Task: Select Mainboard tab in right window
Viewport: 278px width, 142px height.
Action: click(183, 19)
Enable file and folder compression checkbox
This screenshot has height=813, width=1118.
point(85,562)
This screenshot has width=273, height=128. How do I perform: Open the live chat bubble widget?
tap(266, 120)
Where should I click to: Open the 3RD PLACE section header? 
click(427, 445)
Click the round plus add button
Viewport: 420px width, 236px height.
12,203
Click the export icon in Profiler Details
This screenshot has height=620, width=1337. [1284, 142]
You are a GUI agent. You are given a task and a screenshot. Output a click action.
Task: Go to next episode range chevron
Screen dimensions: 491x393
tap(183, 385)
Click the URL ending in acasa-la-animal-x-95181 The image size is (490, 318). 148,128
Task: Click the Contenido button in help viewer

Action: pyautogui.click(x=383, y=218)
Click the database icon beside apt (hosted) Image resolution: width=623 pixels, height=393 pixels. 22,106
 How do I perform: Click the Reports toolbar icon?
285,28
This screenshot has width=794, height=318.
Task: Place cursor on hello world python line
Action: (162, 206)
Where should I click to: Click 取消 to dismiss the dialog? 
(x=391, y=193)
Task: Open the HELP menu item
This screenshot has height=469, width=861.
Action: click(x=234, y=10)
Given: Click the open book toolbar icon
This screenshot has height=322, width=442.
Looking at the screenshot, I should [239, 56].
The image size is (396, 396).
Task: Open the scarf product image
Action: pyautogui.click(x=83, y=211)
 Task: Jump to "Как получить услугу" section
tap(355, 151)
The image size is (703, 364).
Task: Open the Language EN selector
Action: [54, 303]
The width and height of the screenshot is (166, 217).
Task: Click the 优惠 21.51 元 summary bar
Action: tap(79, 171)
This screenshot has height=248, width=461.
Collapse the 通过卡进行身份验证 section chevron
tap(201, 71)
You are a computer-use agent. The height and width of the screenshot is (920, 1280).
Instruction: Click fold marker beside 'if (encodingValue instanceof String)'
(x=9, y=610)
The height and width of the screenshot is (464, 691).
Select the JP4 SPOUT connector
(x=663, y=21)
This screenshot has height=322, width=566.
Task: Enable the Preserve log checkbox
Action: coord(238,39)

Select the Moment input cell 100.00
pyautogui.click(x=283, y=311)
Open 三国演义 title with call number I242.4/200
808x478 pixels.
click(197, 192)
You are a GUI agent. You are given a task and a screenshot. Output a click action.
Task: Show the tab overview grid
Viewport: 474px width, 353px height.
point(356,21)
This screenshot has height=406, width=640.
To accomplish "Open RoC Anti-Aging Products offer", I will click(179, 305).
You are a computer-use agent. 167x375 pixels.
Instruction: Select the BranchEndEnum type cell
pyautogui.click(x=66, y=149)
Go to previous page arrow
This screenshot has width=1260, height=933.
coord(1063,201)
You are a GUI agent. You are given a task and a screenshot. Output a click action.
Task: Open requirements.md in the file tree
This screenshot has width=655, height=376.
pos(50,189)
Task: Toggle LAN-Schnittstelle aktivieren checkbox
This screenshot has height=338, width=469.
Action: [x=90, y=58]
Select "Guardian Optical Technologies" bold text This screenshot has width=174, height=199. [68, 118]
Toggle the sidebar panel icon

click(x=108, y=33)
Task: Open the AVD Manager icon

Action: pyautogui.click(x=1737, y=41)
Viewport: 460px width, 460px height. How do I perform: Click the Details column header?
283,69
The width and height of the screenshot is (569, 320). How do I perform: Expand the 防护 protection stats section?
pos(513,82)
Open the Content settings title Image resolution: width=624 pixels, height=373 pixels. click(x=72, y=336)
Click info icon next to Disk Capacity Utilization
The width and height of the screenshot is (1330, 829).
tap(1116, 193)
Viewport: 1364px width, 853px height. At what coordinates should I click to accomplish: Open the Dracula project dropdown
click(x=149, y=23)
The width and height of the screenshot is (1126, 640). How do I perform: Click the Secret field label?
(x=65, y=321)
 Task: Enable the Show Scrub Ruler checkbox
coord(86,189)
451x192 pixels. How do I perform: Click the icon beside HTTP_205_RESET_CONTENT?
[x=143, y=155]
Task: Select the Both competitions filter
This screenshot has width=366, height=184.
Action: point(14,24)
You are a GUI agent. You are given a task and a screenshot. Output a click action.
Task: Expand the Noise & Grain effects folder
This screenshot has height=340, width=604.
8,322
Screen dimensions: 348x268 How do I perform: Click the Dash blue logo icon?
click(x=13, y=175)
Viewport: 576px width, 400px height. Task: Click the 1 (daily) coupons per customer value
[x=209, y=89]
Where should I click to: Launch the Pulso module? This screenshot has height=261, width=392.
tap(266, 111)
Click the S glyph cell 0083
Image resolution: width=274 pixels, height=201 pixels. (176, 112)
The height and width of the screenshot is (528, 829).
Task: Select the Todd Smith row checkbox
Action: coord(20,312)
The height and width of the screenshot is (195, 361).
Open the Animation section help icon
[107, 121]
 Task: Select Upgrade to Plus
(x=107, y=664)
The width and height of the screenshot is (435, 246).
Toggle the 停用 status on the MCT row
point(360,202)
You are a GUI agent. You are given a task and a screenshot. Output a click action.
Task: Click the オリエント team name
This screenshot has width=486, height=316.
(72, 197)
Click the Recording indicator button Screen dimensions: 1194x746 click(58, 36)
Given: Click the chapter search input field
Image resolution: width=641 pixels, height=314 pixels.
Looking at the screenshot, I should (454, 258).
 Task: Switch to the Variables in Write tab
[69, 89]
--------
**How to complete this task**:
After locating the line with "Click the S glyph cell 0083", please repeat it and every line after it exactly, through the end of the data above.

**Response area**:
Click the S glyph cell 0083
Image resolution: width=274 pixels, height=201 pixels. (176, 112)
The height and width of the screenshot is (528, 829).
Task: Select the Todd Smith row checkbox
Action: coord(20,312)
The height and width of the screenshot is (195, 361).
Open the Animation section help icon
[107, 121]
 Task: Select Upgrade to Plus
(x=107, y=664)
The width and height of the screenshot is (435, 246).
Toggle the 停用 status on the MCT row
point(360,202)
You are a GUI agent. You are given a task and a screenshot. Output a click action.
Task: Click the オリエント team name
This screenshot has width=486, height=316.
(72, 197)
Click the Recording indicator button Screen dimensions: 1194x746 click(58, 36)
Given: Click the chapter search input field
Image resolution: width=641 pixels, height=314 pixels.
Looking at the screenshot, I should (454, 258).
 Task: Switch to the Variables in Write tab
[69, 89]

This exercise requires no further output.